Exercise aim: How many lines in the records below contain the word "filter"? Answer with the number and nothing else.

▬▬▬▬▬▬

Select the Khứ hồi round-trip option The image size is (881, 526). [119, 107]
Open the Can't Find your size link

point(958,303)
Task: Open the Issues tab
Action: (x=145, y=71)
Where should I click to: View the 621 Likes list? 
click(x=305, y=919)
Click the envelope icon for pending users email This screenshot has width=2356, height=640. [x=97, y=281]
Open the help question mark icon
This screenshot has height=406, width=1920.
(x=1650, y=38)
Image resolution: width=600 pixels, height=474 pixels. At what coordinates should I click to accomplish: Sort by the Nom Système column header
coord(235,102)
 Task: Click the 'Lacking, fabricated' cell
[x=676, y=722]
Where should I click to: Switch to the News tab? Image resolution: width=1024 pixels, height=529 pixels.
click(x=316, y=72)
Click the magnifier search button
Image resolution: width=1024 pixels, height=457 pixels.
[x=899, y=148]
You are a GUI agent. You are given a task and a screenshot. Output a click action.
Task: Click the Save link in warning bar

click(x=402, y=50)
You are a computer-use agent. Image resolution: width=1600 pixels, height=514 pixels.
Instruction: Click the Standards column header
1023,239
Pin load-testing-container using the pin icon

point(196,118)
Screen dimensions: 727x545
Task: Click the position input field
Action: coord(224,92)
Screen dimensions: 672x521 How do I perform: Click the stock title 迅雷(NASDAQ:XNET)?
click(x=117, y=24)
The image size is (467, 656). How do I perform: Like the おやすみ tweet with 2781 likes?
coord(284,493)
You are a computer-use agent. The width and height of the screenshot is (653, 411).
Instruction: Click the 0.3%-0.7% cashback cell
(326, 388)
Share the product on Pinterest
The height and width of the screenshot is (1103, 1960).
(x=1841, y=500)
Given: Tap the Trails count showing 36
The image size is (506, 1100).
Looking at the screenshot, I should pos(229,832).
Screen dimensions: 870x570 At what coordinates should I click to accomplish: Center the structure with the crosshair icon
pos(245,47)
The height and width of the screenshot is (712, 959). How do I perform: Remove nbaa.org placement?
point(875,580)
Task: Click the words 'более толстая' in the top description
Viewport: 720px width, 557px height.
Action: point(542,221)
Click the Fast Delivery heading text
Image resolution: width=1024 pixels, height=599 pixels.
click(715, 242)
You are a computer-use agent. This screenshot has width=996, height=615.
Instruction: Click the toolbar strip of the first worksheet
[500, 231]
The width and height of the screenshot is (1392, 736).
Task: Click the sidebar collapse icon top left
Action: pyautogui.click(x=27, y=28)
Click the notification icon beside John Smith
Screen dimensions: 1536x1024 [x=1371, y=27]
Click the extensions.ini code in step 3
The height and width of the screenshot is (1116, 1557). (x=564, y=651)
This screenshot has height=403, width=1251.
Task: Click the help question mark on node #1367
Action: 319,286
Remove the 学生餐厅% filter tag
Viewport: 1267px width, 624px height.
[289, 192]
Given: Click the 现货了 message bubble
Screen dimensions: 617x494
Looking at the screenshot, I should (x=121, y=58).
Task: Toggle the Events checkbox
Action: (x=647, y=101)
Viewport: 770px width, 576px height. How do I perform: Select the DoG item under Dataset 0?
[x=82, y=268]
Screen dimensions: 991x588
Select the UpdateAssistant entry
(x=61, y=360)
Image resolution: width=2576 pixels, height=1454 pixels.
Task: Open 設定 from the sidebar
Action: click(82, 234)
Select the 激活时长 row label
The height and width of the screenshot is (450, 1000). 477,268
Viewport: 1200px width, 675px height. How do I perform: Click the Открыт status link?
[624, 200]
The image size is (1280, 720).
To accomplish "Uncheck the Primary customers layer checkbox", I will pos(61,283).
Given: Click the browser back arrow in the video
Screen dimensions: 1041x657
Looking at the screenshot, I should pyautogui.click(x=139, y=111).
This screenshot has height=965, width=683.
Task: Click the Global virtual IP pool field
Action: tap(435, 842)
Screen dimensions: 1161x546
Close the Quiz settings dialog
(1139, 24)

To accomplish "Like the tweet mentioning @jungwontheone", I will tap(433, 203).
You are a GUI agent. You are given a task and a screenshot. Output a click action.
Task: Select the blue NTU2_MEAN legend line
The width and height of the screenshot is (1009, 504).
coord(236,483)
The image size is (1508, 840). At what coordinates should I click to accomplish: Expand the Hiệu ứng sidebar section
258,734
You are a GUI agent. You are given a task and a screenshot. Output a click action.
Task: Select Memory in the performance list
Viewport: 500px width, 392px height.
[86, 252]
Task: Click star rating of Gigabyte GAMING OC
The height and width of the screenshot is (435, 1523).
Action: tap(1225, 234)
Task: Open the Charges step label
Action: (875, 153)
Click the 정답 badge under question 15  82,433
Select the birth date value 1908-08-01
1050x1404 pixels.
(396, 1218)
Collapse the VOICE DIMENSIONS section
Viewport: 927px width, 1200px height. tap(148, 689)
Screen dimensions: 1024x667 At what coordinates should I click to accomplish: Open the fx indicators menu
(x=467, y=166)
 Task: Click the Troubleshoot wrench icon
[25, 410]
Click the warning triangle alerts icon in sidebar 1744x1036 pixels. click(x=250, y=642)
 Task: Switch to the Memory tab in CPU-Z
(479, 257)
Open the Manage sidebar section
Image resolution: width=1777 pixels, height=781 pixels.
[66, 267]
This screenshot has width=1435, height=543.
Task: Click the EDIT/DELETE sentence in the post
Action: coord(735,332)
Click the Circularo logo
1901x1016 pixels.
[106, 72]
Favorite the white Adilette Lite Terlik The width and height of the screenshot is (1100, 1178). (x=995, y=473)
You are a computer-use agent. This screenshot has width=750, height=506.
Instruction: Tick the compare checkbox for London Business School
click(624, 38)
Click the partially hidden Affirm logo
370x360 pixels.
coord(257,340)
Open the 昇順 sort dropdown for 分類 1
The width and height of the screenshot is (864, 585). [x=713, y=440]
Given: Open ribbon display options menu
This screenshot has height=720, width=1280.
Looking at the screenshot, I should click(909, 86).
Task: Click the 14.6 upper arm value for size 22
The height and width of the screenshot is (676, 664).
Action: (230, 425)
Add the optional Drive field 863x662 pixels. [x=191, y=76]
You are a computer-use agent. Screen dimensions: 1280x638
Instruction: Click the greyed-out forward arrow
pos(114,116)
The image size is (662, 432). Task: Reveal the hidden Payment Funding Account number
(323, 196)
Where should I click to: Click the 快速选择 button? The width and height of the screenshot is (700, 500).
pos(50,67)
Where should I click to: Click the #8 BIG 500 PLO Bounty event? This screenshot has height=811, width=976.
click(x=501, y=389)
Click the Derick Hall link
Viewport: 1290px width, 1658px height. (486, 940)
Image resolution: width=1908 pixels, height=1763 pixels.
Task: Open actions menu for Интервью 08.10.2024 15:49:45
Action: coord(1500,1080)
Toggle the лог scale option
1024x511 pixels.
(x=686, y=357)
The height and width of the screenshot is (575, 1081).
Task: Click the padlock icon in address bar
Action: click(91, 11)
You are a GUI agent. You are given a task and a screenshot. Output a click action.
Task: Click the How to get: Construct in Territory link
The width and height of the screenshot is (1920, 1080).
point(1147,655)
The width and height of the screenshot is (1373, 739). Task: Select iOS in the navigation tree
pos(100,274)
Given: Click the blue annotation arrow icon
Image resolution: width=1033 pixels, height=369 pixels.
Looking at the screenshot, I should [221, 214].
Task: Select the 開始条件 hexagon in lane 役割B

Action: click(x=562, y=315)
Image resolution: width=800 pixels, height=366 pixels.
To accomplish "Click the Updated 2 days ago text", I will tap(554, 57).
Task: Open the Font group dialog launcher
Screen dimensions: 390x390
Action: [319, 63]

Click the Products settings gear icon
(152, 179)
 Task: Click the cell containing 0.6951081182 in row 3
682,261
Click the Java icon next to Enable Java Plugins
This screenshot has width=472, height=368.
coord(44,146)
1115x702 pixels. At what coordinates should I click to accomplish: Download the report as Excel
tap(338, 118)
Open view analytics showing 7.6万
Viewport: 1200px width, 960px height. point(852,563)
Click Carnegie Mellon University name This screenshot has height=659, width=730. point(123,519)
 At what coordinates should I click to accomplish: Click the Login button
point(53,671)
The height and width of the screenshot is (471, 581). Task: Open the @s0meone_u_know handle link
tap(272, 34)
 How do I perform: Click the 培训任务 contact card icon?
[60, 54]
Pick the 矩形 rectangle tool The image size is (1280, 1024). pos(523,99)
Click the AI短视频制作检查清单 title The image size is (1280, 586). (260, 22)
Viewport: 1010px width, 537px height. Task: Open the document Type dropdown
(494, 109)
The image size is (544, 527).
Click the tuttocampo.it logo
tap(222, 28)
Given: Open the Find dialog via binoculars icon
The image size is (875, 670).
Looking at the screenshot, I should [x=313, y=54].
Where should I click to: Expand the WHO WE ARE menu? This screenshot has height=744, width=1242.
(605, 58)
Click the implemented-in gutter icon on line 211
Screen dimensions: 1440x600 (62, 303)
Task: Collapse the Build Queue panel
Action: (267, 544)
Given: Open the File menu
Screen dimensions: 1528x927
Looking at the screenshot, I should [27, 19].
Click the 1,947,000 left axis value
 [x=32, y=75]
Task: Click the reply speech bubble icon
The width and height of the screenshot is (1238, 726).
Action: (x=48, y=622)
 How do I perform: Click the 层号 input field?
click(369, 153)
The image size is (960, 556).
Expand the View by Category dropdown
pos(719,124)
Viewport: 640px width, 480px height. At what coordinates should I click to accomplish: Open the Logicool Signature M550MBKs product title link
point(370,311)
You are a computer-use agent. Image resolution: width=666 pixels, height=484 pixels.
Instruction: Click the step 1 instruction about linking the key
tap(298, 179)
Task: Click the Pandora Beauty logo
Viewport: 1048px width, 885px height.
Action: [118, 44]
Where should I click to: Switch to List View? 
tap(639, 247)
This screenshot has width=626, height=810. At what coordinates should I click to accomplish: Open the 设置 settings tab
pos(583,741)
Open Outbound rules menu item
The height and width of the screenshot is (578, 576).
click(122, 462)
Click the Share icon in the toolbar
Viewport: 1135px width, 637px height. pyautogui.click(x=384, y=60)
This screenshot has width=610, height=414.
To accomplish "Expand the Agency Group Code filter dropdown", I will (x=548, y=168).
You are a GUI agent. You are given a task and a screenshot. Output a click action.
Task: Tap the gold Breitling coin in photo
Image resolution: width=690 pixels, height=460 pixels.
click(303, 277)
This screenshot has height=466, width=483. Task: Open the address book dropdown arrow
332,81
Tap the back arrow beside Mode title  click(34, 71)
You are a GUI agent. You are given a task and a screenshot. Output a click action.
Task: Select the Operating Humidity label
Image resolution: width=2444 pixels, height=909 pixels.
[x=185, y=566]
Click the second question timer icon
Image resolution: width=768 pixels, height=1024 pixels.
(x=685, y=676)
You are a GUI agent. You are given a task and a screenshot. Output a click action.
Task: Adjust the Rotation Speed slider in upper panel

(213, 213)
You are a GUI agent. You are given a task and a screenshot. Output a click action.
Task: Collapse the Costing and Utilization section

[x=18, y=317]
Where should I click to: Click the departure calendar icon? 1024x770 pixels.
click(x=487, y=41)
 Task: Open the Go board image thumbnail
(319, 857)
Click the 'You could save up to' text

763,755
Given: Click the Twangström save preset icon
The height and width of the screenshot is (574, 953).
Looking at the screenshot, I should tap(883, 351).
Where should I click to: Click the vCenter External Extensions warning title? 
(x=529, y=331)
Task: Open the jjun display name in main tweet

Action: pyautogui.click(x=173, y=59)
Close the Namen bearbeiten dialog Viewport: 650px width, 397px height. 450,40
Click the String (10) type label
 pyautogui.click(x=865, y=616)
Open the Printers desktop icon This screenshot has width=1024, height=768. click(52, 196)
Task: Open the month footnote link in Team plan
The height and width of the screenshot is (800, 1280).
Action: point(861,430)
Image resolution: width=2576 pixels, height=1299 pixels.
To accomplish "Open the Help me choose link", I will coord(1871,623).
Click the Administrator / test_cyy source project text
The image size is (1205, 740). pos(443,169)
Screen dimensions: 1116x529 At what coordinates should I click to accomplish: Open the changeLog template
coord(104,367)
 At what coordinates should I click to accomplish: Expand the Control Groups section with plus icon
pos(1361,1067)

▬▬▬▬▬▬

Exercise response: 2